- U.S. Treasury yields are no longer driven by U.S. GDP growth.
- The situation is even worse, since there is a negative correlation between growth data and changes in U.S. Treasury yields.
- We need more than a poor GDP in Q1 to explain the fall in U.S. long yields.
There is no link between U.S. Growth and U.S. Treasury Yields. If you thought that Friday's U.S. GDP data would provide a sound ex post justification for the ongoing rally of U.S. Treasuries, you were definitely disappointed.
As can be seen below, there is absolutely no link between quarterly changes of the U.S. GDP and U.S. Treasury changes for the same frequency (I took nominal GDP here, but the pattern is exactly the same for real GDP or even for Gross Domestic income).
Another interesting pattern is the analysis on a year-over-year basis. Barring the "out-of-recession" outlier on the left side of the chart, there seems to be a link between growth and yearly changes in U.S. Treasury yields. But the link is completely at odds with what Econ 101 would suggest: a weaker year-over-year growth rate for the U.S. economy comes along with a further fall in U.S. Treasury yields!
You can blame it on the ill-timed episodes of QE or the taper fear impact, but you cannot use today's bad data to retroactively justify the low level of U.S. yields.

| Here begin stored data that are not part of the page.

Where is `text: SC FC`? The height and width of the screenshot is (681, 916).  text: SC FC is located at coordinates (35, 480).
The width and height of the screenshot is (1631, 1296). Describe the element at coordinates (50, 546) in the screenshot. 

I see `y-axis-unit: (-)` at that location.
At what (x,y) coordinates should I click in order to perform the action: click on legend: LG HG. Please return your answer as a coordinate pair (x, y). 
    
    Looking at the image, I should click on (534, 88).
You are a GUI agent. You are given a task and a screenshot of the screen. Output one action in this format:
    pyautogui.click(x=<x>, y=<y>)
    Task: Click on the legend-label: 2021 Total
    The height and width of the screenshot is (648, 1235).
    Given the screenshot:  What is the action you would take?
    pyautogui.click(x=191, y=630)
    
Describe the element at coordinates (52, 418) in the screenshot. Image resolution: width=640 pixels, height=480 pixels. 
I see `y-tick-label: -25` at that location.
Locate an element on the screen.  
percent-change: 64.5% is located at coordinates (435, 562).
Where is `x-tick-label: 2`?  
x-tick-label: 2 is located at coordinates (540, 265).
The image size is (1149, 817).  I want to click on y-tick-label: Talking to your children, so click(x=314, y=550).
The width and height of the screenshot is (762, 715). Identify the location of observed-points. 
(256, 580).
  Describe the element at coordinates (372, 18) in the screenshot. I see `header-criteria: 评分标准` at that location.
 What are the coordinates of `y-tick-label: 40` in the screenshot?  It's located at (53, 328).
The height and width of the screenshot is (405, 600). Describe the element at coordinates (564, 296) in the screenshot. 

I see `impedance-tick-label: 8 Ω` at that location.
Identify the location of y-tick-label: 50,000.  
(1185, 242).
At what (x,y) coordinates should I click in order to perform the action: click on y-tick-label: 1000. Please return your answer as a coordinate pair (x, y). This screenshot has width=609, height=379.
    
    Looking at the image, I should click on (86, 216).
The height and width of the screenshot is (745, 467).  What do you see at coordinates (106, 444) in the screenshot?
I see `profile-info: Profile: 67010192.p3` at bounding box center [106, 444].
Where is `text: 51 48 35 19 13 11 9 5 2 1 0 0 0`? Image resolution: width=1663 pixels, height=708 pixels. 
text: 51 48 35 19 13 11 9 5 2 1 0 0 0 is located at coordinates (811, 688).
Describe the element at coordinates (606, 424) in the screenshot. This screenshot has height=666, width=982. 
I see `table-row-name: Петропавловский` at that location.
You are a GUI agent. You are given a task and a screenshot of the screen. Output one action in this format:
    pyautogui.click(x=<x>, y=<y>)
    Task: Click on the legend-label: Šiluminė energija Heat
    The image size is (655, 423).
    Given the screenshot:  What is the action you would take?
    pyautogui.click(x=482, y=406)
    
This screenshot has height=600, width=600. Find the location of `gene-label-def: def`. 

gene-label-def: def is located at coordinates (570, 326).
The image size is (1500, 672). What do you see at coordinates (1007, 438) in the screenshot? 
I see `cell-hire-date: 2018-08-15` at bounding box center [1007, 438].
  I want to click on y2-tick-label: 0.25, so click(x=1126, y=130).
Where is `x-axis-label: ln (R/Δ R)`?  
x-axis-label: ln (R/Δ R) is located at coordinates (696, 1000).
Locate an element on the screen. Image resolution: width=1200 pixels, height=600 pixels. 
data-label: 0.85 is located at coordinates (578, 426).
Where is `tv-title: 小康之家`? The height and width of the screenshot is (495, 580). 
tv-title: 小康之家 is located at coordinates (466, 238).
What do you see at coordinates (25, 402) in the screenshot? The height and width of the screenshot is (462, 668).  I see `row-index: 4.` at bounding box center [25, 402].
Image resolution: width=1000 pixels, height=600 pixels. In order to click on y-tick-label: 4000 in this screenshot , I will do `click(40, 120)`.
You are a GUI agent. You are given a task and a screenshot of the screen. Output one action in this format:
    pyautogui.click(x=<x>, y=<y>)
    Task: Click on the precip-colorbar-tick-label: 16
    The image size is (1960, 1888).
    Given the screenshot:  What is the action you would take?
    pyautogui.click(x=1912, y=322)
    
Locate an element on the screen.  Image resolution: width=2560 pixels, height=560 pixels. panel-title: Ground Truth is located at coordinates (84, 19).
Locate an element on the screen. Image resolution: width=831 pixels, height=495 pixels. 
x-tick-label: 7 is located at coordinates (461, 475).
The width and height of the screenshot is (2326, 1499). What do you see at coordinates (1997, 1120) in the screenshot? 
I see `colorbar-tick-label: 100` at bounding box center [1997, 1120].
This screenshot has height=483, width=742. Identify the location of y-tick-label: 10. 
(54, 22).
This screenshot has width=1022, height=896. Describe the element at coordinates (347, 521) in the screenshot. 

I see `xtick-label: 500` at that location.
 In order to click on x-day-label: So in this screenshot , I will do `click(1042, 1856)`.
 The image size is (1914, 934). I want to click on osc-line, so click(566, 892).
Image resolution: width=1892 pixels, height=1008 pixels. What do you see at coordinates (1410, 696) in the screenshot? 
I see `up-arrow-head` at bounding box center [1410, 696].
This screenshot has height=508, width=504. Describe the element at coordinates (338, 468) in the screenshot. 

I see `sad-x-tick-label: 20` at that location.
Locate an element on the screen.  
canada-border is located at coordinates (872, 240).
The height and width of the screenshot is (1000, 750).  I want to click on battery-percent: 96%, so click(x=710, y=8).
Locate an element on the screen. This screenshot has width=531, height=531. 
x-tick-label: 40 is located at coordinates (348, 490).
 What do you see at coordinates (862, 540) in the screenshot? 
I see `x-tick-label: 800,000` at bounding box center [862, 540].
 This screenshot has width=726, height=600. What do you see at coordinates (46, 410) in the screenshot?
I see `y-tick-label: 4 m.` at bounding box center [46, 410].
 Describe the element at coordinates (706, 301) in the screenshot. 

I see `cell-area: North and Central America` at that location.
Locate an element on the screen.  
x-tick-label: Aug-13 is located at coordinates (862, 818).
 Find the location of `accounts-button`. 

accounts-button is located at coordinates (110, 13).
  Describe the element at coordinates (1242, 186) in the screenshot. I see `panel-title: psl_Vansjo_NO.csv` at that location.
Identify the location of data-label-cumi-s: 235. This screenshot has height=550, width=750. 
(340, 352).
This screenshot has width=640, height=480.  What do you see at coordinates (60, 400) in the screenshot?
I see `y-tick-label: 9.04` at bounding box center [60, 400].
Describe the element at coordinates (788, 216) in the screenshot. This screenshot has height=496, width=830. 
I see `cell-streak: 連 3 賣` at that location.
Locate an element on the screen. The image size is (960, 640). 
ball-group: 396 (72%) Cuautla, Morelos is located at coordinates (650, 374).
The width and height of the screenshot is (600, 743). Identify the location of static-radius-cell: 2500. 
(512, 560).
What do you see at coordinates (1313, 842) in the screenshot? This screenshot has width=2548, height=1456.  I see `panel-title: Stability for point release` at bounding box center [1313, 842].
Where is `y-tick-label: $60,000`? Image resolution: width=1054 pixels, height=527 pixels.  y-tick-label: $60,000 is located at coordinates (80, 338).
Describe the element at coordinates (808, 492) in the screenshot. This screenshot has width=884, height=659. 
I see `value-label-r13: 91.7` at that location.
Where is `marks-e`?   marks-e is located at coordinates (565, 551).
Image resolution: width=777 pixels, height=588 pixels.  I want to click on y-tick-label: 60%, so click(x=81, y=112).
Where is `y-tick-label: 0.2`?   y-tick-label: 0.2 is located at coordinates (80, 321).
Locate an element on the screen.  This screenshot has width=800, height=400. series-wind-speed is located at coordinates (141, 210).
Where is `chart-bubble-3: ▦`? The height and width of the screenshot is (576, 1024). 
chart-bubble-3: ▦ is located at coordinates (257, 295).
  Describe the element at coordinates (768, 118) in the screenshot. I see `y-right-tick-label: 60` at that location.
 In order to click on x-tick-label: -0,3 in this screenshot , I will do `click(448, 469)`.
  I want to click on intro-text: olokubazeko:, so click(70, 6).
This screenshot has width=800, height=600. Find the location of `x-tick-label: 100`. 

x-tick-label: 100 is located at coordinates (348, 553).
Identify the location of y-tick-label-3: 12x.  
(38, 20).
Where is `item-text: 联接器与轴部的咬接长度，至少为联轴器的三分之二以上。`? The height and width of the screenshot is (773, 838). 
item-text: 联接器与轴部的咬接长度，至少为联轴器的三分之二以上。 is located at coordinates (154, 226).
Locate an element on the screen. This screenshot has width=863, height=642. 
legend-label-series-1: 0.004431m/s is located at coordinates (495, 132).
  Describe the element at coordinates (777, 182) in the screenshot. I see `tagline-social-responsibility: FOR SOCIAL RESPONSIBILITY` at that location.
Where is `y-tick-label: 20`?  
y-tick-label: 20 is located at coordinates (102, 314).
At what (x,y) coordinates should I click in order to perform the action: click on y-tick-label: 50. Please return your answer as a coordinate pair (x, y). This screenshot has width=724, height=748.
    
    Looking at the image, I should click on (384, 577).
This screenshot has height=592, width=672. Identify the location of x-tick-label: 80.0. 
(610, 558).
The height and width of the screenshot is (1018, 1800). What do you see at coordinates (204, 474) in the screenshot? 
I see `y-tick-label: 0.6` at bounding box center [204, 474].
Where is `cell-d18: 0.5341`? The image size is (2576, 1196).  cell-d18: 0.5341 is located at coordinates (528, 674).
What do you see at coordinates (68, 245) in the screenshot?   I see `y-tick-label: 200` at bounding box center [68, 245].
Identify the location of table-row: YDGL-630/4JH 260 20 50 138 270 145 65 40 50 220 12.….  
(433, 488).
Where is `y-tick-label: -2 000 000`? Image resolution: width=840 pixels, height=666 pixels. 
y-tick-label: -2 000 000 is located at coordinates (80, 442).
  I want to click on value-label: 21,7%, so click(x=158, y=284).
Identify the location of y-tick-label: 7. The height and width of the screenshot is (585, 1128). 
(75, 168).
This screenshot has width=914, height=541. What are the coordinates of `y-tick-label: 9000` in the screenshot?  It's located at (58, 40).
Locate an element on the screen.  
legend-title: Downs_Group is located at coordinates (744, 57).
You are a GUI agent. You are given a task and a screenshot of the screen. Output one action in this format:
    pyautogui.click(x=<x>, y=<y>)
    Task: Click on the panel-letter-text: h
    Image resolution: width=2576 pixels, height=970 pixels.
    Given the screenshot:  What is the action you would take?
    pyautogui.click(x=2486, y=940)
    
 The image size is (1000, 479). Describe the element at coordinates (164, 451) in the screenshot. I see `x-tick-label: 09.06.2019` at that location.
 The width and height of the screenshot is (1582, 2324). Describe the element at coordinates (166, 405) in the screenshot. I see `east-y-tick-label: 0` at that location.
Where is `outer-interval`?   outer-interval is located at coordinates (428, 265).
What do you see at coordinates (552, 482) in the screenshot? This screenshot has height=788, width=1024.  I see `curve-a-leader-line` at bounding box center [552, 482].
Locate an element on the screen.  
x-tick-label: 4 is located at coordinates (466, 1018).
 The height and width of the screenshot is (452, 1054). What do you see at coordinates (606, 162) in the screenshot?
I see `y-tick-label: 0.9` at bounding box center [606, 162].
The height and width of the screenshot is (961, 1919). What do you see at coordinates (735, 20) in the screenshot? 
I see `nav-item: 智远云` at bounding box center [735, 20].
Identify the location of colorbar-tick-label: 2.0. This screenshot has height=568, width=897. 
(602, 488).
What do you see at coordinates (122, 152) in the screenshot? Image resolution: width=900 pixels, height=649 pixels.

The chart below shows that the positive link held pretty well before the Great Recession: strong GDP data would come along with positive and significant rises in U.S. long-term interest rates.
On a year-over-year basis, the relationship was asymptotic: the rise in yields would get stronger when the economy was close to reaching its upper limit (high growth and high inflation).
Unfortunately, the relationship has completely broken down!
Bottom line: The new conundrum for U.S. long-term yields continues. Unfortunately, U.S. GDP data are not helping us understand why U.S. Treasury yields continue to drift downward. You need much more than a poor GDP figure to justify the low level of U.S. Treasury yields.